What’s the difference between life and death? For Sunnyside Toyota customer Frank George, it was an AED unit and the quick response of (left to right) Tina Merrell, Dave Henson, Kendyl Frye and Bob Steele.
To put it simply, the suburban Cleveland store’s foresight—in all likelihood—saved a life.
“I honestly believe that, if not for the AED, he wouldn’t have made it,” says Customer Relations Manager Frye of longtime customer Frank George.
On a routine weekday in August, George was seated in the dealership’s service lounge having brought in his 2012 Corolla for its routine 45,000-mile service. What happened next was anything but routine.

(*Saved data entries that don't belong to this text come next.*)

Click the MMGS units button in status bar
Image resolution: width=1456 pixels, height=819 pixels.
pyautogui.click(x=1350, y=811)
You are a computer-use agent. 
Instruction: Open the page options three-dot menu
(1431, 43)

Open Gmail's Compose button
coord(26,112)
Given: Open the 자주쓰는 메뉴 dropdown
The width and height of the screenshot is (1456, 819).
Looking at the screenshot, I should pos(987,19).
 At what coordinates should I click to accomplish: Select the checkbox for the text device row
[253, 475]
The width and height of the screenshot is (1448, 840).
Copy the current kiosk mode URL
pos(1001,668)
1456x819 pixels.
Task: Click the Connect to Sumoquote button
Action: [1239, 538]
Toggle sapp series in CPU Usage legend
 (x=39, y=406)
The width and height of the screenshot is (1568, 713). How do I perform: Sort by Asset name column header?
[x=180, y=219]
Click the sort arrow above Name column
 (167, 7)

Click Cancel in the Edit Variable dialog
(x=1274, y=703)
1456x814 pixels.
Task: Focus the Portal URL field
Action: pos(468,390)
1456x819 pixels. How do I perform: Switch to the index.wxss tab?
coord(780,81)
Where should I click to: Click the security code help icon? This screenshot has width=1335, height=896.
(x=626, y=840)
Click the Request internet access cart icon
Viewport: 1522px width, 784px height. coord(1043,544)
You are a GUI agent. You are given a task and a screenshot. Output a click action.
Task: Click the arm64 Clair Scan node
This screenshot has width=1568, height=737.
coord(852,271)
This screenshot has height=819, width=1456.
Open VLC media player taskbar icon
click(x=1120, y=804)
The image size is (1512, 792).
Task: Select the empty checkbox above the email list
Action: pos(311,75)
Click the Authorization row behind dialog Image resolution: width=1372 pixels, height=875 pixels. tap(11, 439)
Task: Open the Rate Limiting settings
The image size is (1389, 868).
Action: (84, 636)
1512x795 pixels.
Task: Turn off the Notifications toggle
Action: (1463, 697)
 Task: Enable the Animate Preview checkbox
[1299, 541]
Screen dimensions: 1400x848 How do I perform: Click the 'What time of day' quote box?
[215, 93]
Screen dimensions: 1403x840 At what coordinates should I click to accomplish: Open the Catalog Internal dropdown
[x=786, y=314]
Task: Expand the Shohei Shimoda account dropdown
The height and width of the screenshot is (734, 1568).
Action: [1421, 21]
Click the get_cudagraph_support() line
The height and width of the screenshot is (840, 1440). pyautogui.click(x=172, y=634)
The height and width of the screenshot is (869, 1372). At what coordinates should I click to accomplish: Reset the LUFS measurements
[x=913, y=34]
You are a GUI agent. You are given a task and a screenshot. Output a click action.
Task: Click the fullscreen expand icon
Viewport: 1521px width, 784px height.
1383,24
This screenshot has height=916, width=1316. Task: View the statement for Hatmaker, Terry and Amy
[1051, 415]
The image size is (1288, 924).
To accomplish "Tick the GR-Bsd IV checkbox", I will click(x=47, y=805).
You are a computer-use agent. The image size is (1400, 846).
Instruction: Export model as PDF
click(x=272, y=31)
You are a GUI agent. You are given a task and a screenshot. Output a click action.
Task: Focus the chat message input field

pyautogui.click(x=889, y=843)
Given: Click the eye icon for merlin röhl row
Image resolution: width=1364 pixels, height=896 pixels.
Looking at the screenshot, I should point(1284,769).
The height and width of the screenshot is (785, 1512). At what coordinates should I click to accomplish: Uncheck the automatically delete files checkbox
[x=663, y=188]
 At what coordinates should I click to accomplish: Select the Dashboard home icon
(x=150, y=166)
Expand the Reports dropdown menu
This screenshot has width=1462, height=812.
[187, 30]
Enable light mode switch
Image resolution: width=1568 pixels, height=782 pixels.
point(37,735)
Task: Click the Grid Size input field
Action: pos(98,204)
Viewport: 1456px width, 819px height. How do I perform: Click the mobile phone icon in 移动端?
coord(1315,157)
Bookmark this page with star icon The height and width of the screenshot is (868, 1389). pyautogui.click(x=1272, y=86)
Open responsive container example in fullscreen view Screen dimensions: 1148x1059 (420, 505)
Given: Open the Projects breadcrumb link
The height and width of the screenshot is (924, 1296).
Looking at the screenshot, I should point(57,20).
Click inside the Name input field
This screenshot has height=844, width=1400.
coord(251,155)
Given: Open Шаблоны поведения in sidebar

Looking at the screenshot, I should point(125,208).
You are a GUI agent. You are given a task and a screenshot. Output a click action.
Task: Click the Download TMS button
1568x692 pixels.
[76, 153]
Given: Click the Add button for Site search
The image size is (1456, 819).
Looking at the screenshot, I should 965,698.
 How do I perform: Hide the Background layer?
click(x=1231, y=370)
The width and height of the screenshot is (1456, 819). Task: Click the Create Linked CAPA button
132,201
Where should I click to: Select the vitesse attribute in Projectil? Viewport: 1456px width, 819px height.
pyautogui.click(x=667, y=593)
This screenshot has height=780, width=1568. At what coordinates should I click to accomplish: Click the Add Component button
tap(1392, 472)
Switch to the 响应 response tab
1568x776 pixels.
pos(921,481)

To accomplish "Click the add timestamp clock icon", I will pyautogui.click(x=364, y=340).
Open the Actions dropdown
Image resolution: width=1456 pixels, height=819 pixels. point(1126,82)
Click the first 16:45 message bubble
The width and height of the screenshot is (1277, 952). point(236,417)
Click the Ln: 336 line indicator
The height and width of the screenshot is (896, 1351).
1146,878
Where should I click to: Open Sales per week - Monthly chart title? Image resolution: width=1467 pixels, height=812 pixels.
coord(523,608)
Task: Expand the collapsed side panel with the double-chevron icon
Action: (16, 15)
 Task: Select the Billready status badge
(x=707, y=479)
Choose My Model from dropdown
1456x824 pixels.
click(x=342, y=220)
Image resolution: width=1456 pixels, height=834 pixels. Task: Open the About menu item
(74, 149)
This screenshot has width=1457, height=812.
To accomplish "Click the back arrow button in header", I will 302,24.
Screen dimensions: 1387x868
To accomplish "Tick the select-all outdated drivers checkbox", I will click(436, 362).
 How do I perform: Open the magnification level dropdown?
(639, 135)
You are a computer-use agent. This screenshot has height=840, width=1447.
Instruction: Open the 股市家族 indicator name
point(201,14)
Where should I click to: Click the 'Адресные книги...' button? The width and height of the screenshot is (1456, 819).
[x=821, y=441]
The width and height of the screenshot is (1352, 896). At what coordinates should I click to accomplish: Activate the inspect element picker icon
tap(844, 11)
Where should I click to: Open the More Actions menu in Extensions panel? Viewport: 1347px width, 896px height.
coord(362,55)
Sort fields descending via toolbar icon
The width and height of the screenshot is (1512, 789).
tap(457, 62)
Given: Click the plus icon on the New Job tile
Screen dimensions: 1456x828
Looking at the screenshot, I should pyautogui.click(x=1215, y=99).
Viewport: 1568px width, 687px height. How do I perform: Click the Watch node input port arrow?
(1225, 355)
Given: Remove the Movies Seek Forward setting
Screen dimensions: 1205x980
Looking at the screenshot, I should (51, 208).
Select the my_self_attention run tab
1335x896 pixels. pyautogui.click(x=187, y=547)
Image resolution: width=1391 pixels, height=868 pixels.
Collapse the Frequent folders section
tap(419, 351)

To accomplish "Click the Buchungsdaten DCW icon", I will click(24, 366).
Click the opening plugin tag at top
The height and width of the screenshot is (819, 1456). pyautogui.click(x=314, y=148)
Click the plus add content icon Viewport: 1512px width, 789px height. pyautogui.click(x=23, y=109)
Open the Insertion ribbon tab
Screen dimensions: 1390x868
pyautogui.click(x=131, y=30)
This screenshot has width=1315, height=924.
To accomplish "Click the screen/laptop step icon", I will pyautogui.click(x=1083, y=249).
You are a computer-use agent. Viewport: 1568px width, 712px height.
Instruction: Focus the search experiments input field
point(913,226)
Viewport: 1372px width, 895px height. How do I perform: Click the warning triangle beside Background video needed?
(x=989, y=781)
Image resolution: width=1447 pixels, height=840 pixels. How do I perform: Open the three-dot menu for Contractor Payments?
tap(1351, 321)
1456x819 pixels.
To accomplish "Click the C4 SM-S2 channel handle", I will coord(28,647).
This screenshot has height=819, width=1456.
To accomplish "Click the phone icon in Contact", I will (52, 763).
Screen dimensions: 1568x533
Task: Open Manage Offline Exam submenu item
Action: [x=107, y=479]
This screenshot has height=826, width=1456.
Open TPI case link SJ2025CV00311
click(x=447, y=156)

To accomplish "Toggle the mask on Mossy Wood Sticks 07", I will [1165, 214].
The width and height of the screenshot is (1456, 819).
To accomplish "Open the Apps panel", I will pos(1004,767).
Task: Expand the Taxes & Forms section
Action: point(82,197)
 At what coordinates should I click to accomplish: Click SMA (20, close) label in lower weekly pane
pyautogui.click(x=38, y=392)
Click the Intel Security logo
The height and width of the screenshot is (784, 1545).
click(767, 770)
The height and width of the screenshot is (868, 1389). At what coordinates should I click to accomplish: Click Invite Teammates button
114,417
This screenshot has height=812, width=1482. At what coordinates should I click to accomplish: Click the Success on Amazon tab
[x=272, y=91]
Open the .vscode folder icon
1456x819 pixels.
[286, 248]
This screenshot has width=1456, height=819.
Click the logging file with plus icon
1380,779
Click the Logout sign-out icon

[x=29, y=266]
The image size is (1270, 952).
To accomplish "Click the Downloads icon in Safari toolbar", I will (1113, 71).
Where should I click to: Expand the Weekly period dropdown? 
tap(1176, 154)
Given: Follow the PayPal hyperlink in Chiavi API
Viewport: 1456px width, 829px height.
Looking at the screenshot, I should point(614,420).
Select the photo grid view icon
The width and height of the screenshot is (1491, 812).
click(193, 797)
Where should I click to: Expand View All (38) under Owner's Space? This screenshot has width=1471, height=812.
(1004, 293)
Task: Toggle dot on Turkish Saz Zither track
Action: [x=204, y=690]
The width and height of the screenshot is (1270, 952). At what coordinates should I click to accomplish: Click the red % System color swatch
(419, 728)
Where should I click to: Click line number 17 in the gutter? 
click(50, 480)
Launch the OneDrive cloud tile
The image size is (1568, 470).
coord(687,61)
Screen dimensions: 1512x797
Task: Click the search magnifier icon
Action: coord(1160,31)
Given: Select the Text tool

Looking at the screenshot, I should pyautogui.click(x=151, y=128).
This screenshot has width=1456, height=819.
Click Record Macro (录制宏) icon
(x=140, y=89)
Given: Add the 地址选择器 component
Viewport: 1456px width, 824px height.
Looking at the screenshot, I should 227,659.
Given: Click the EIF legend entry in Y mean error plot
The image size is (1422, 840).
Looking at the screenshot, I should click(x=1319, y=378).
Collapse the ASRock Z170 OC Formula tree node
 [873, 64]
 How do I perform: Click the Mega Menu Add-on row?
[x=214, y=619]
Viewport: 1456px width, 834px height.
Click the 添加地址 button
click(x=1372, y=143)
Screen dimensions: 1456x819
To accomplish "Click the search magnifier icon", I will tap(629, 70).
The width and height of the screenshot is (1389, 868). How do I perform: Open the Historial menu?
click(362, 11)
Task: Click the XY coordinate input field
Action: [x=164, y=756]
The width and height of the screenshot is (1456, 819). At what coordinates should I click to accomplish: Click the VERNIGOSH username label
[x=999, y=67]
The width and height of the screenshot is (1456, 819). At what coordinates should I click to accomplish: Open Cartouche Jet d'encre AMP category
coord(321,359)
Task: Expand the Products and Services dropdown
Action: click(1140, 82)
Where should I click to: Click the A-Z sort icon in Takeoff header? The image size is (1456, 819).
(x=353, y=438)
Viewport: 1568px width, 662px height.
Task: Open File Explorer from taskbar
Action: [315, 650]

George’s head fell back. He started convulsing. He lost consciousness. He had no pulse. He was in the throes of a sudden cardiac arrest.
“I happened to be in the area, taking care of another customer,” says Frye. “I told Dave Henson, one of our service advisors, to get the AED while our receptionist, Tina Merrell, called 911. Bob Steele, another service advisor, and two of our customers helped me get him down on the floor. It turned out that one was a police officer and the other was a nursing student. We just formed a team and took our positions. There was this silent understanding.”
When the AED arrived, Frye attached the pads and gave George’s heart a shock and the team started to administer CPR. With the nursing student serving as a metronome, the police officer began chest compressions while Frye attempted to restart George’s breathing. The 65-year-old managed one dramatic inhalation. Then the paramedics arrived and took over. From start to finish, only seven minutes elapsed.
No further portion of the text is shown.